■ CONSIGNE 1
Reproduisez le passage du texte sur l'intervention humanitaire armée qui va de « Il est indéniable » jusqu'à « allait être commis. » inclus.
■ CONSIGNE 2
Poursuivez la rédaction du texte sur l'intervention humanitaire armée à partir de sa dernière phrase.

■ BLOC DE TEXTE
* * * *

A. Le niveau des tueries
Comme nous l'avons vu précédemment, une
intervention humanitaire armée ne peut s'engager que lorsque certains
crimes, les plus graves en droit international, sont constatés. En
l'occurrence, il s'agit du crime de génocide, des crimes de guerre, des
crimes contre l'humanité et du nettoyage ethnique.
Il est indéniable que l'ancien Président Saddam
Hussein était un tyran ayant commis des horreurs par le passé. Au
pouvoir depuis 23 ans, le dirigeant s'était livré à un
réel massacre des kurdes irakiens et une répression des
islamistes chiites du Sud. Monsieur Ken Roth rapporte que « le
gouvernement irakien a tué ou « fait disparaitre » environ 250
000 Irakiens136 », toutefois l'ampleur des massacres avait
nettement diminué à la veille de l'invasion américaine. A
l'époque, personne ne pouvait avancer des preuves qui justifieraient
qu'un futur massacre allait être commis.

* * * *

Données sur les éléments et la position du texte

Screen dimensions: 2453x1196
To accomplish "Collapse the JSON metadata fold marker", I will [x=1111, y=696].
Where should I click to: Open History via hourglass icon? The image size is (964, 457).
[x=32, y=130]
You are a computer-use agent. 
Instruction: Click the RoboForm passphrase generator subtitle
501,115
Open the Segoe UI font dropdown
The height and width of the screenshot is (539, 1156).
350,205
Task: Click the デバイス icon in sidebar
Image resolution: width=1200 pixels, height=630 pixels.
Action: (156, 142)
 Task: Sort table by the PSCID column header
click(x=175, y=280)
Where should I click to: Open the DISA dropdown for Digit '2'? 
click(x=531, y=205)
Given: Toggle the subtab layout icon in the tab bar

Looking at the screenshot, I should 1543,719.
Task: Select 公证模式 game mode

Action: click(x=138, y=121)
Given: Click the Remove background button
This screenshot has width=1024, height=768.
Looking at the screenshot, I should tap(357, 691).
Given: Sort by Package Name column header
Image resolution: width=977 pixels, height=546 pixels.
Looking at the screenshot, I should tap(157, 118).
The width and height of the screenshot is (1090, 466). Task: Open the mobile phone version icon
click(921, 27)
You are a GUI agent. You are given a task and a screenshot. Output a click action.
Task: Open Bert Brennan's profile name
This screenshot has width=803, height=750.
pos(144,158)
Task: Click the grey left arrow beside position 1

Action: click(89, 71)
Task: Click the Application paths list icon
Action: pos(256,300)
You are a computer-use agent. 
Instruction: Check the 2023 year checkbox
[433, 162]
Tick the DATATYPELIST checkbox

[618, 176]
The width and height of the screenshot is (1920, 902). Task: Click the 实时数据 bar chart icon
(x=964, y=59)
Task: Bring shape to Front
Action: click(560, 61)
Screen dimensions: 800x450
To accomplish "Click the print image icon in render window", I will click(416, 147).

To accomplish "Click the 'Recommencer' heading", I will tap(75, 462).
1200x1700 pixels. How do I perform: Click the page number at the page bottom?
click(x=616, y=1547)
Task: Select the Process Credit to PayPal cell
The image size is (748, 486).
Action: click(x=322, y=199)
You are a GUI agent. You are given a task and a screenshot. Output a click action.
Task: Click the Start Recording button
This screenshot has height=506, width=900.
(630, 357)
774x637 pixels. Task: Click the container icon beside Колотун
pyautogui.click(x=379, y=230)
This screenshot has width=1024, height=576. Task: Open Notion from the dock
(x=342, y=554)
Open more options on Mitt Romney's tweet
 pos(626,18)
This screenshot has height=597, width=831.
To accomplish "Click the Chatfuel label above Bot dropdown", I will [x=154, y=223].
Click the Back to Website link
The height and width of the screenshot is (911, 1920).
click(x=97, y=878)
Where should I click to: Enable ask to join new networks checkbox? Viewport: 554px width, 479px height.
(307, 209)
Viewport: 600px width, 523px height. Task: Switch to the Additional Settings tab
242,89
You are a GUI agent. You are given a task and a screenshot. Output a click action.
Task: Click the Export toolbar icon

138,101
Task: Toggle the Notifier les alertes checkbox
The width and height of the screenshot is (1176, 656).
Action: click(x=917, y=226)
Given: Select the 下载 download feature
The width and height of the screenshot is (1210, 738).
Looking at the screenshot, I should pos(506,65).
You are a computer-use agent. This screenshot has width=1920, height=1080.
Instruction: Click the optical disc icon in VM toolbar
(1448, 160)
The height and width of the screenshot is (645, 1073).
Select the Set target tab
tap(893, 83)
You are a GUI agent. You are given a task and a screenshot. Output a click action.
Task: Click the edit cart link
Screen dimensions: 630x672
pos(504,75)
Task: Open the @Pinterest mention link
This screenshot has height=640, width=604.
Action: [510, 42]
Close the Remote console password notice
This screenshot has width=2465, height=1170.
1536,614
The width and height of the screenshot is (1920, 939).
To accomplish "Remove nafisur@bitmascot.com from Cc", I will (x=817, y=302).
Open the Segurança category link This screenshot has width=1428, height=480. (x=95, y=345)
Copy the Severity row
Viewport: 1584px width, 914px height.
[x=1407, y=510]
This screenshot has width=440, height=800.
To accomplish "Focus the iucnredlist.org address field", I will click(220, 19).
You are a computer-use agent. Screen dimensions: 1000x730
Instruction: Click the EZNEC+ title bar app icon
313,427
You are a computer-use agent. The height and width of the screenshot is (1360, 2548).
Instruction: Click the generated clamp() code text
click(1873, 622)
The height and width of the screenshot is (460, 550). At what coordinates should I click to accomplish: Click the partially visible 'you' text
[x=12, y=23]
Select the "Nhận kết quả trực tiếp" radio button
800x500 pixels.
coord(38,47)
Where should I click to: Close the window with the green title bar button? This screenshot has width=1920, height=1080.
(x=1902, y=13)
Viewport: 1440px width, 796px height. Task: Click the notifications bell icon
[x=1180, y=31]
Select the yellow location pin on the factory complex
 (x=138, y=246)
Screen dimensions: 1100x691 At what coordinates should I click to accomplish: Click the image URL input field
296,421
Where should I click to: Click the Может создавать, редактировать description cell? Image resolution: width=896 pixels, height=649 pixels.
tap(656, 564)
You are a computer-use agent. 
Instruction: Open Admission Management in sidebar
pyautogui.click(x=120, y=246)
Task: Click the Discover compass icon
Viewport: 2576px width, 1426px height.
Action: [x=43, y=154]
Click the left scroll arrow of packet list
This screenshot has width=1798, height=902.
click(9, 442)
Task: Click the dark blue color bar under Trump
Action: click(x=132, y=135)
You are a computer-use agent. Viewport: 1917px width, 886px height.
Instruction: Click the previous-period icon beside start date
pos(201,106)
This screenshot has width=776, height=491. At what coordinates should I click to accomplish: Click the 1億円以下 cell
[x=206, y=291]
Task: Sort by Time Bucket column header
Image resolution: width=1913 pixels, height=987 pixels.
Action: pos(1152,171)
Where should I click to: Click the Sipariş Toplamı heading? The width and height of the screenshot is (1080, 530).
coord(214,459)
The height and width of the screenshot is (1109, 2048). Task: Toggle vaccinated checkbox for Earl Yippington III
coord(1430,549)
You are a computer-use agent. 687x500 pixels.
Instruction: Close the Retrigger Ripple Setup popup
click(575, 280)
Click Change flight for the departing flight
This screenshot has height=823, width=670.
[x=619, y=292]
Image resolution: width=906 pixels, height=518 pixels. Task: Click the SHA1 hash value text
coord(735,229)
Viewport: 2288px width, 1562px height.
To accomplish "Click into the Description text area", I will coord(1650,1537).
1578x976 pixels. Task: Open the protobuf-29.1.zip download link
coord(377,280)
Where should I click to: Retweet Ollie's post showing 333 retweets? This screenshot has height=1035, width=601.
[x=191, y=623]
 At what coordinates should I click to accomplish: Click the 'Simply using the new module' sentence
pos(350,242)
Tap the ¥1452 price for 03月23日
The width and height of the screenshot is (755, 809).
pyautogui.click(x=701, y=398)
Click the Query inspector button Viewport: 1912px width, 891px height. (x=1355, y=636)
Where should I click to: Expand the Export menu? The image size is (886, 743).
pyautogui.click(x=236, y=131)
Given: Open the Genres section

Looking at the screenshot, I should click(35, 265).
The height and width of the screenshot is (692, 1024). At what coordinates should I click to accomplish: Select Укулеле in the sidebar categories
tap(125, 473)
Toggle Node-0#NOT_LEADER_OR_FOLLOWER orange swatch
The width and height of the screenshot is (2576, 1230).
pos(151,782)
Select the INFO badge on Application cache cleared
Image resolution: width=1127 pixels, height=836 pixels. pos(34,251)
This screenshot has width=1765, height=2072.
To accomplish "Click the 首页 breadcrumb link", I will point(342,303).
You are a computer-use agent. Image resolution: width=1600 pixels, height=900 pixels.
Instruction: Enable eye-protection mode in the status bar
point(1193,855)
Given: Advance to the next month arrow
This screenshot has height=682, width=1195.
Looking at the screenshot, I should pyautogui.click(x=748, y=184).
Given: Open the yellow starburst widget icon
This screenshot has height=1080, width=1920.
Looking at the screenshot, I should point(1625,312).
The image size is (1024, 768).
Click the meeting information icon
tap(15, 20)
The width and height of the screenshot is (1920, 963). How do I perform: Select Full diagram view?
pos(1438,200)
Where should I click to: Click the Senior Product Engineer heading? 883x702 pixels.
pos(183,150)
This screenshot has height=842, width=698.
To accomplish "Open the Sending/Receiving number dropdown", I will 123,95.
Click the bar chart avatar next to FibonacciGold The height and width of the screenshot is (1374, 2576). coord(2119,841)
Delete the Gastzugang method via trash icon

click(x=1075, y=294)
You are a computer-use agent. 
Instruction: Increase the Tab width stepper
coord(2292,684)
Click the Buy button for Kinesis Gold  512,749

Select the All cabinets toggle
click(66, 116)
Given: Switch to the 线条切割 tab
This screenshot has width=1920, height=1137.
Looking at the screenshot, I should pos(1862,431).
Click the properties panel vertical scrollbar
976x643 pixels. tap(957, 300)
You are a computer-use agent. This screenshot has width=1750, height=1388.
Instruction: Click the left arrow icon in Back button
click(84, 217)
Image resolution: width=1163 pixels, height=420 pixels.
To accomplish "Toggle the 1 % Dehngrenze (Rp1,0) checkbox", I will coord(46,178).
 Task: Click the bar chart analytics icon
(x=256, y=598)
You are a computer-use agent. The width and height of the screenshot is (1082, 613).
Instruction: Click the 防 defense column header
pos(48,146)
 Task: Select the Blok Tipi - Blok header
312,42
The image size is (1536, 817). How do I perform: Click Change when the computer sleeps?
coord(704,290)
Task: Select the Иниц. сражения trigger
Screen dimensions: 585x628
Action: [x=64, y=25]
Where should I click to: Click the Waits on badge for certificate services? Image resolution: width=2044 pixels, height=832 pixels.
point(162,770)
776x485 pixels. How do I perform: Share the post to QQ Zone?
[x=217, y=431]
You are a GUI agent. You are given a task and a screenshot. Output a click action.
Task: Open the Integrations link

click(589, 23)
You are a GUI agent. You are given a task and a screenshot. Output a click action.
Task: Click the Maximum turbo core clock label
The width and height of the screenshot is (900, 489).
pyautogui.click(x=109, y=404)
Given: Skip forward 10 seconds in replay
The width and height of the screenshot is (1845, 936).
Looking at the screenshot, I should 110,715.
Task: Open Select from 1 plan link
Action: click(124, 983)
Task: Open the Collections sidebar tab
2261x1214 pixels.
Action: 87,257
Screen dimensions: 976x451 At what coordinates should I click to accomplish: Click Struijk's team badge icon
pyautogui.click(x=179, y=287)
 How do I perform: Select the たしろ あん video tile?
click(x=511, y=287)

* * * *

■ RÉPONSE 1
Il est indéniable que l'ancien Président Saddam
Hussein était un tyran ayant commis des horreurs par le passé. Au
pouvoir depuis 23 ans, le dirigeant s'était livré à un
réel massacre des kurdes irakiens et une répression des
islamistes chiites du Sud. Monsieur Ken Roth rapporte que « le
gouvernement irakien a tué ou « fait disparaitre » environ 250
000 Irakiens136 », toutefois l'ampleur des massacres avait
nettement diminué à la veille de l'invasion américaine. A
l'époque, personne ne pouvait avancer des preuves qui justifieraient
qu'un futur massacre allait être commis.

■ RÉPONSE 2
L'étendue des massacres qui se sont
déroulés au cours du règne de Saddam Hussein ne justifie
pourtant en rien l'intervention américaine, car elle n'était pas
concomitante à ces derniers. Le caractère exceptionnel d'une
intervention humanitaire armée doit s'accompagner de critères
stricts comme le caractère imminent des massacres. L'absence de «
cause juste » à l'intervention permettrait directement d'affirmer
qu'elle n'est pas une intervention humanitaire armée. Afin de renforcer
ce propos, il convient d'examiner les autres critères.
B. Le dernier recours
Avant l'intervention militaire, une ingérence
judiciaire aurait pu être envisagée comme c'est le cas de nos
jours avec le Président kenyan Uhuru Kenyatta. Certes, la CPI n'aurait
pu être compétente que pour les crimes commis après
l'entrée en vigueur de son statut, soit le 1er juillet 2002.
Puisqu'aucune rétroactivité n'aurait pu être
envisagée, la CPI ne semble pas être une solution adéquate.
En revanche, la création d'une juridiction
136 Ken ROTH, « War in Iraq : Not a Humanitarian
Intervention », op. cit., p. 51.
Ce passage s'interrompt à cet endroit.